In order to effectively promote the benefits of development achievements to all people, it is urgent to have an understanding of the sharing situation and evolution process of development achievements in China. But the existing research is mainly confined to theoretical discussions, and there is little comprehensive quantitative analysis of shared problems. Moreover, most of these studies regard economic growth results as the main characteristics of development achievements. In fact, economic growth is only one aspect of the development. In the course of the reform and development, the results of all aspects of economics will be aggregated in the form of flow and stock through income and wealth, and the results can be shared in an all-round way under the influence of macro adjustment. In addition, the existing research only aims at the enjoying level of a particular income group, and does not analyze the sharing state of different subjects in depth based on a unified framework.
Therefore, based on the theory of “from enjoying to sharing”, this paper builds an analytical framework of multidimensional sharing pattern characterized by resident income. For the above, we compile a measurement index that considers development inclusiveness and can be measured by income sources, and fit the multiparameter income distribution to identify high- and low-income groups as the basis for describing the pattern of sharing in China and the impact of different income dimensions on sharing.
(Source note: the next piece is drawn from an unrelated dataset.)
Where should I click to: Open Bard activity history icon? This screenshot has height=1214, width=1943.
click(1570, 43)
Also, we put forward several policy suggestions on how to achieve comprehensive and long-term sharing through adjusting the distribution system, pattern and structure.
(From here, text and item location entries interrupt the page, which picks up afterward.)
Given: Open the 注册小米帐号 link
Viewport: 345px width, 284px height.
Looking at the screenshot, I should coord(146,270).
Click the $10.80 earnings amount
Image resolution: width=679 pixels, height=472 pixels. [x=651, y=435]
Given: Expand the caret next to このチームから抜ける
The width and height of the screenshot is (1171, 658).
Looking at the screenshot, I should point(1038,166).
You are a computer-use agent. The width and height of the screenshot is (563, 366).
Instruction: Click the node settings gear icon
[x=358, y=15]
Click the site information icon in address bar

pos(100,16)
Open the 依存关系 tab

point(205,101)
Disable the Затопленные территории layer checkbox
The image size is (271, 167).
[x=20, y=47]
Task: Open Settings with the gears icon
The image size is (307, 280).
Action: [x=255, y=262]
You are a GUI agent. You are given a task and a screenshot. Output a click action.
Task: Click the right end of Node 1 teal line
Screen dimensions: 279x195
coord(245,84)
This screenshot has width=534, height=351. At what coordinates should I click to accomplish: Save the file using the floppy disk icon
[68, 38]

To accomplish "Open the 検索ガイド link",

We use household data from the China Family Panel Studies（CFPS）to make an empirical analysis. It is found that in recent years, the situation of sharing in China is more optimistic. Asset income and transfer income have a greater role in promoting the achievements sharing among different income groups, while wage income only has a greater contribution to the achievements enjoying among different income groups. Asset income and transfer income have a greater role in promoting the sharing of development achievements, while wage income only has a greater contribution to the enjoying of development achievements within each income group. Therefore, moderately increasing the proportion of non-wage income is conducive to reducing the inequality of sharing; balancing the structural relationship between wage income and asset income and expanding the scope of income distribution, can comprehensively promote sharing. Our conclusions imply that the government should continue to improve the system of income distribution and adjust the structure of income sources, so as to create conditions for further sharing.